▸ WRITTEN PROBLEM
Copy the organic architecture text from "After LaoTzu, Wright" to "an organic architecture.", changing every "organic" to "natural".

▸ SELECTION
After LaoTzu, Wright claimed that the essence of a building wasn’t the walls themselves but the space contained within that was the essence of the building. Is this what defines organic? Here again, we can cite many buildings where a central space is the key organizing principle, such as many atrium hotel buildings, but once again most of these are not organic either.  What about the destruction of the box and opening up spaces?  Well, Mies and Le Corbusier did that after Wright also with their International Style, but Wright never felt theirs was an organic architecture.  

On the Taliesin website several definitions of organic architecture are given such as the following example:

“The Dictionary of Architecture and Construction defines Organic Architecture as ‘architecture whose design is established in accordance with the processes of nature rather than based on an imposed design.’” This seems reasonable on the surface, but it falls short of closing the gap of really understanding the principle. For instance, what does it mean to design in “accordance with the processes of nature”?  What are the processes of nature?  We have many things to consider such as the force of gravity, the path of the sun and the seasons, the various states of water from solid to gas, wind patterns, etc.   However, any building that actually gets built and survives must be designed in accordance to those laws and processes of nature. Some may not be as energy efficient, but generally all buildings are pretty good at obeying the law of gravity. And do we call all those energy efficient or sustainable buildings organic?  Not necessarily.  And what about the last part of that definition, “…rather than based on an imposed design”?  How is design anything but an intentional action that is imposed on materials and methods?  This cannot mean following the process of a Jackson Pollack painting of (seemingly) random patterns emerging from the medium can it?  To be sure, one of the cutting edges of architectural design is through parametric design and digital fabrication, following formulas and calculations that seem to take the human “imposition” out of the mix.  But there are two problems with this scenario.  One is that the seemingly non-imposed design in reality never loses the designer’s setting up of the parameters, testing them, judging them and finally coming up with a design deemed appropriate to the problem at hand.  There is today an assumption that with our technology and understanding of the natural world we will design more appropriate and natural buildings.  Part of this assumption is that if we take into consideration all the functional, technological, environmental, and social needs of building design that somehow the form (and beauty) will naturally follow as if automatically by formula.   The complexity today of building technology, the increasingly difficult and complex environmental and urban conditions and regulations, and social contexts makes it difficult to even meet a few of the important design criteria today and so often the “big picture” is missed and we have come to accept architecture that simply looks ugly to the layperson.

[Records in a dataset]

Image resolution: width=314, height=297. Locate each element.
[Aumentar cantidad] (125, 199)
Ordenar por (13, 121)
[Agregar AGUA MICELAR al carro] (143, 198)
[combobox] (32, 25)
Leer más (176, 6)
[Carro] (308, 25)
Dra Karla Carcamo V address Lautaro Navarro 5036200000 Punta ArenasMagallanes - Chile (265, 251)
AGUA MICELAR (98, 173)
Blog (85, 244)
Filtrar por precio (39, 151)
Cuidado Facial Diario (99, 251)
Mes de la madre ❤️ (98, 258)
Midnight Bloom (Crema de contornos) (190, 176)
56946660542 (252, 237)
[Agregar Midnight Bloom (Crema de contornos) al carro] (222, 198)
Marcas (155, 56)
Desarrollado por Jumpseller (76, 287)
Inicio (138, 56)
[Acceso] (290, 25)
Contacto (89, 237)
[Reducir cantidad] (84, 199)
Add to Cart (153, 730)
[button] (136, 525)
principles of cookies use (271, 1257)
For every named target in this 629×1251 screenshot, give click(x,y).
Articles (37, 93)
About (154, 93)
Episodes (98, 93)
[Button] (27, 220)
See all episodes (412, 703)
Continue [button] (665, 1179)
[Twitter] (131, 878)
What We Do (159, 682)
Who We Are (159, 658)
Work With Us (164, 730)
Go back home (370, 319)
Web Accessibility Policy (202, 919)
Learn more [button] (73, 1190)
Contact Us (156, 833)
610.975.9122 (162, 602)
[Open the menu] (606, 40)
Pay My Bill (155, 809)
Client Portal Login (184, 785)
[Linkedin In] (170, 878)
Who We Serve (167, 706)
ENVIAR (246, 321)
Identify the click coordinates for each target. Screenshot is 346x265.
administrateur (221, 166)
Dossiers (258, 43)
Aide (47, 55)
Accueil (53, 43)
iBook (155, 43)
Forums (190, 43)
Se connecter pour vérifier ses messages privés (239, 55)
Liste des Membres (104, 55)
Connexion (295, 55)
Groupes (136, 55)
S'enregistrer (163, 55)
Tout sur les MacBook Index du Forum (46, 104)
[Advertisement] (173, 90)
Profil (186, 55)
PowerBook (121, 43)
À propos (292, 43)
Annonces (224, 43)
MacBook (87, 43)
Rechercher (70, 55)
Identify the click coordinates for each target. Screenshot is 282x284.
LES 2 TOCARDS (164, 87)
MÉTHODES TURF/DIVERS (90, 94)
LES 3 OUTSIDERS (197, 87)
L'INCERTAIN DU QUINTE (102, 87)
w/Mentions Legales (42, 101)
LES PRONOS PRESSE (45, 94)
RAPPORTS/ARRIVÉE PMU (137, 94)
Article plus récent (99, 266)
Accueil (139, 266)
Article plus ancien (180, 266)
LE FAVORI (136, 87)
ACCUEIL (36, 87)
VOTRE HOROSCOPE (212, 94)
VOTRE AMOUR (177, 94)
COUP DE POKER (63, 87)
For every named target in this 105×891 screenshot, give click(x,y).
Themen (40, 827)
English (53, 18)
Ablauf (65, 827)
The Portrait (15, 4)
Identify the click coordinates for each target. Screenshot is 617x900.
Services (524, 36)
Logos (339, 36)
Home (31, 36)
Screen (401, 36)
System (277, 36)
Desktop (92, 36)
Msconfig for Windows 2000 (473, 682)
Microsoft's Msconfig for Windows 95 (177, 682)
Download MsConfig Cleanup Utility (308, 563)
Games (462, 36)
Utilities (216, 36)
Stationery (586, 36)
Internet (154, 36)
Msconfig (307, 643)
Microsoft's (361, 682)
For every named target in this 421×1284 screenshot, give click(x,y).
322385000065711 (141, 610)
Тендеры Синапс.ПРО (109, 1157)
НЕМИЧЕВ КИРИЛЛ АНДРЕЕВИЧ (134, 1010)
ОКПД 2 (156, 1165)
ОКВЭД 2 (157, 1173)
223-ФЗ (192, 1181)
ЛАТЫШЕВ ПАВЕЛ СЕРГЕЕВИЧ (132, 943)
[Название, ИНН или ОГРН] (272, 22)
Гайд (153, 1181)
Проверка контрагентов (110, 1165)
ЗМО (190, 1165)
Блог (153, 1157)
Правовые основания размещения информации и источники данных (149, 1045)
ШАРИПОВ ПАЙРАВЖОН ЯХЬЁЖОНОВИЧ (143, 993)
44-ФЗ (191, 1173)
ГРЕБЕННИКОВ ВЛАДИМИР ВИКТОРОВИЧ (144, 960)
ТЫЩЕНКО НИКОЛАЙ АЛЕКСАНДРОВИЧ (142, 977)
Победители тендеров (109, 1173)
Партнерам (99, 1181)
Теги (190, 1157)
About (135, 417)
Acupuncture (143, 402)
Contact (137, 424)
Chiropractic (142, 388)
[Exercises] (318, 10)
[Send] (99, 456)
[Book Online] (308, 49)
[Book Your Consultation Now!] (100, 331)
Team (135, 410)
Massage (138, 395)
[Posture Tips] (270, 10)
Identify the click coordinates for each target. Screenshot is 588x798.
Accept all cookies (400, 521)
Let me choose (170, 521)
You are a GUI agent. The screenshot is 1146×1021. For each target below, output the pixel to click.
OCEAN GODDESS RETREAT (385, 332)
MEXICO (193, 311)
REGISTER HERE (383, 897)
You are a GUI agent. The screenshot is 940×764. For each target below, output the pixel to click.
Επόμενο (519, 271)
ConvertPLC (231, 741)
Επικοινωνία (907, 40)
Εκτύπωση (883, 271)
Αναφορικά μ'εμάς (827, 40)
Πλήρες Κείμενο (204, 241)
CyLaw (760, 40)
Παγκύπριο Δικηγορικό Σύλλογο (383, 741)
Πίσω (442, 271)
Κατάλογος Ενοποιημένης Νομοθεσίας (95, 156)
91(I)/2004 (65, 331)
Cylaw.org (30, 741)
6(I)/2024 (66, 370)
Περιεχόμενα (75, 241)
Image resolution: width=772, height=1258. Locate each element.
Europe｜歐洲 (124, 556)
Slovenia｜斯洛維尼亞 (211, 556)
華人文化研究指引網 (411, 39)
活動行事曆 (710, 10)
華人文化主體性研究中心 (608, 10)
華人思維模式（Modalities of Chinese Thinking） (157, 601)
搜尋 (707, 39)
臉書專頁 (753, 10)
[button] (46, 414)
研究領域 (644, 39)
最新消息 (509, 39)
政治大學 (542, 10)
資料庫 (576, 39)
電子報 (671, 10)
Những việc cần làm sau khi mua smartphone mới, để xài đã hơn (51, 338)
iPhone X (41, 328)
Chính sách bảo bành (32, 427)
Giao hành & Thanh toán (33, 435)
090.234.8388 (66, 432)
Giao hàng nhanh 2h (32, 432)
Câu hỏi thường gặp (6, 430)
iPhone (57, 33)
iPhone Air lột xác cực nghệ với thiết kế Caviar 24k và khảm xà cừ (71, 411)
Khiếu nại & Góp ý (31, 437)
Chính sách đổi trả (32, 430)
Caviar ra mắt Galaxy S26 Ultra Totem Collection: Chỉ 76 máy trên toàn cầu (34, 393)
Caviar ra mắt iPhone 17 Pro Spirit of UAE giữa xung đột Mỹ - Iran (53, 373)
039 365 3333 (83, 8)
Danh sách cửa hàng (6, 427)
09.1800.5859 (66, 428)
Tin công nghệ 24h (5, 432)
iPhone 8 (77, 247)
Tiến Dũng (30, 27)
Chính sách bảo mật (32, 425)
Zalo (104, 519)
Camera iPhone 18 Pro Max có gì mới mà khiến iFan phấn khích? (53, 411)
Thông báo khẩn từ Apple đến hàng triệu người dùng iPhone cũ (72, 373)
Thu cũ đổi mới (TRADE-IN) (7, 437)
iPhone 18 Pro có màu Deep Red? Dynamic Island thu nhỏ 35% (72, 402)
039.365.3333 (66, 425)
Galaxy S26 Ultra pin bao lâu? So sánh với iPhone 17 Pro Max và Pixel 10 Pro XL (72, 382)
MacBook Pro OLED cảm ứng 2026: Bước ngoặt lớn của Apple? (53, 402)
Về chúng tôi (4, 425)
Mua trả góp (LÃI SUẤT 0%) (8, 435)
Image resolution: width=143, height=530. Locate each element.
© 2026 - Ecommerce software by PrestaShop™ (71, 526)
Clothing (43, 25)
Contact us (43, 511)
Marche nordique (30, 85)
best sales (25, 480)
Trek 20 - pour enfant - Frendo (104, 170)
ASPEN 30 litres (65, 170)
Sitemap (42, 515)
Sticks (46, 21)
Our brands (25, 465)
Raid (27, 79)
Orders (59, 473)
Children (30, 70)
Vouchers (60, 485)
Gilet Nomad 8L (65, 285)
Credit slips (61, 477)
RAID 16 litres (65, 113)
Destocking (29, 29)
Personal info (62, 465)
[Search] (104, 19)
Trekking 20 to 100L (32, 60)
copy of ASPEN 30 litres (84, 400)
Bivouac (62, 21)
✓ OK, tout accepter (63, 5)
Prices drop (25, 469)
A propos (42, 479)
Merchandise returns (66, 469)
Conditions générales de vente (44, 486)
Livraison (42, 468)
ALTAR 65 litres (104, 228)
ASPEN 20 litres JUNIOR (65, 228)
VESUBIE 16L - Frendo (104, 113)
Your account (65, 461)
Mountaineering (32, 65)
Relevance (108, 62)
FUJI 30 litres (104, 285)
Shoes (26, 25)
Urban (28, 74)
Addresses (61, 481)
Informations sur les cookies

▸ TASK OUTPUT
After LaoTzu, Wright claimed that the essence of a building wasn’t the walls themselves but the space contained within that was the essence of the building. Is this what defines natural? Here again, we can cite many buildings where a central space is the key organizing principle, such as many atrium hotel buildings, but once again most of these are not natural either.  What about the destruction of the box and opening up spaces?  Well, Mies and Le Corbusier did that after Wright also with their International Style, but Wright never felt theirs was an natural architecture.